Evidence of its effectiveness, Stinson said, are what happened to the areas at either end of the wall. Several homes on either end were ravaged and a lifeguard shack at the south end was torn from its pilings and rolled onto Brigantine Avenue.

Beach access at the seawall, which is located on a county right-of-way between Seventh and 14th streets north, remained open last summer because of temporary repairs made by Atlantic County Public Works crews, albeit with a portion cordoned off for safety.

County Executive Dennis Levinson said that north end is now substantially complete, but the contractor still has work to do on railings and stairs. Light poles whose wiring has corroded from exposure to salt water must also be replaced, he said. The entire project cost the county about $570,000.

Part of the reason for the delay, Levinson said, was the labyrinthine claims process that followed Sandy, in addition to the normal design and bidding procedures of a project of this size.

“It did take some time to get through the red tape, but we have assurances it’ll be reimbursed 90 percent,” he said.

Levinson said the entire project is expected to be complete by Memorial Day, with the light poles probably being the last item to be completed.

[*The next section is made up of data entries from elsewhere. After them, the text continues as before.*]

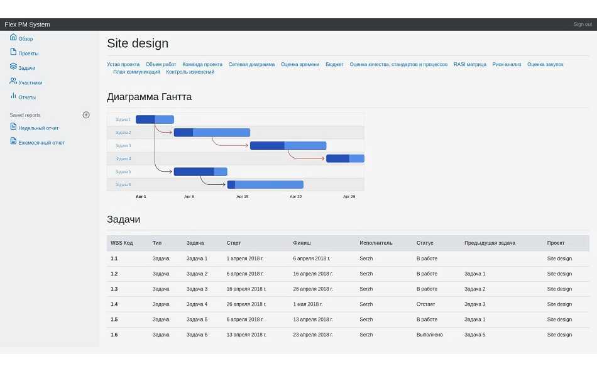Go to the Бюджет page
Screen dimensions: 597x373
click(x=334, y=64)
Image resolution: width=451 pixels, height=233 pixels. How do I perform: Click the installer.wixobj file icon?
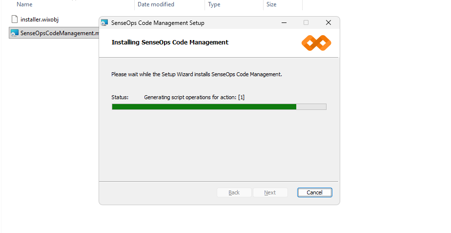tap(14, 20)
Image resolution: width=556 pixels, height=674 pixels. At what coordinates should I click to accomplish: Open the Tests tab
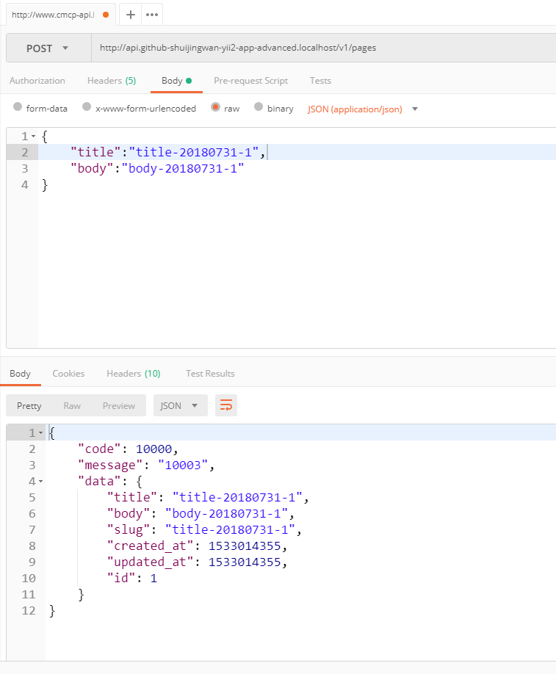point(320,81)

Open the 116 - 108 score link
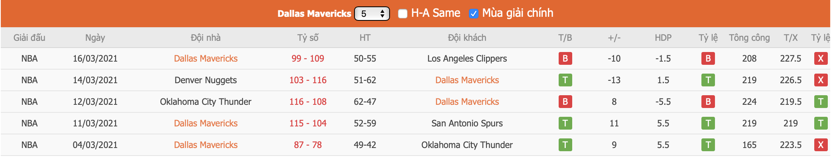(x=308, y=102)
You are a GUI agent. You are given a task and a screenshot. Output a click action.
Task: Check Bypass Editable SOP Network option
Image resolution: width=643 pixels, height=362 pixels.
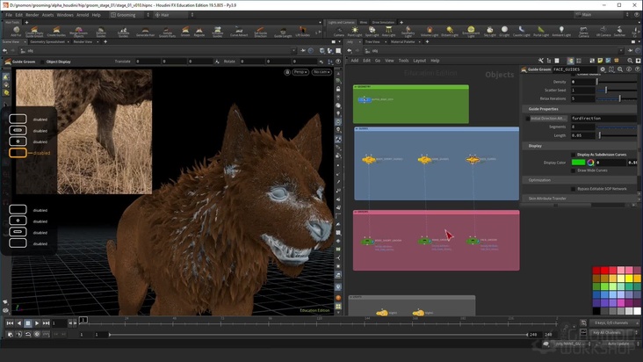click(x=574, y=188)
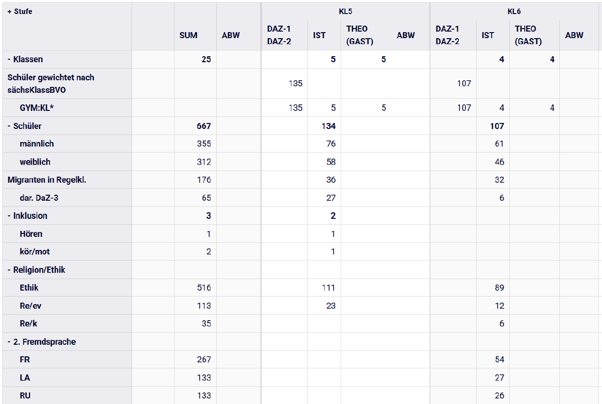Select the KL5 column group header
Screen dimensions: 602x404
pyautogui.click(x=346, y=12)
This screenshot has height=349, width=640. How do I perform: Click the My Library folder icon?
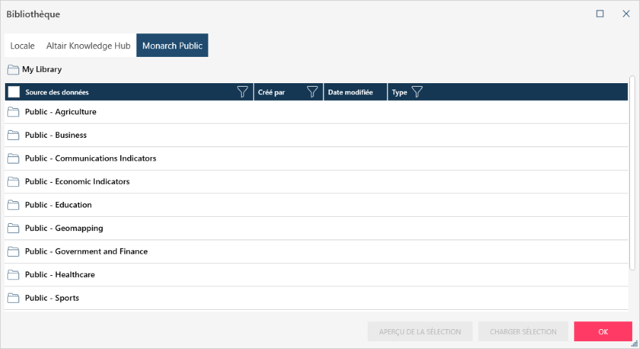click(x=13, y=70)
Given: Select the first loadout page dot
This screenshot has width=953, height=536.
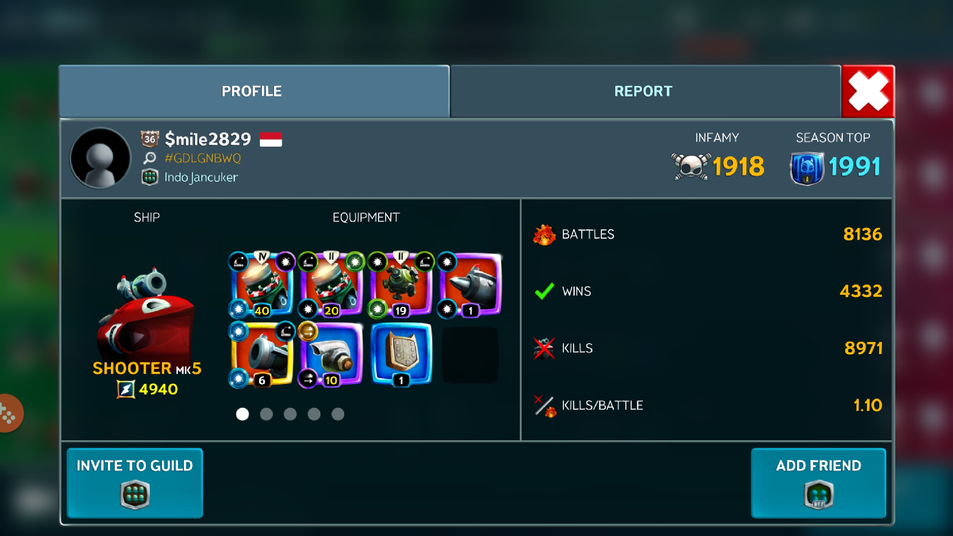Looking at the screenshot, I should click(242, 414).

“I’m certain the people of Brigantine and visitors will be very pleased when it’s completed,” he said.

Some of them already are.

Lily Lebowski, 65, said she usually walks the length of the seawall with her Jack Russell terrier Max. She walked him out on the beach Wednesday morning, instead, with yellow rain slickers to protect them both from drizzling rain.

Their normal route has been detoured for a long time due to portions of the seawall being closed off, but Lebowski is happy to see progress.

“I prefer the concrete because it’s easier on my feet but I suppose that’s a minor inconvenience, isn’t it?” She said. “Like the weather.”

Brigantine has received several inquiries about the sea wall’s memorial benches, which were also destroyed during Sandy. Officials say repairs to the sea wall itself has taken priority in the wake of the storm.

City Manager Jennifer Blumenthal said Brigantine is compiling a list of the benches and is currently seeking funding for at least one bench on its own.

“We’re trying to figure out another way to have memorials for those who are unable to purchase another bench,” she said.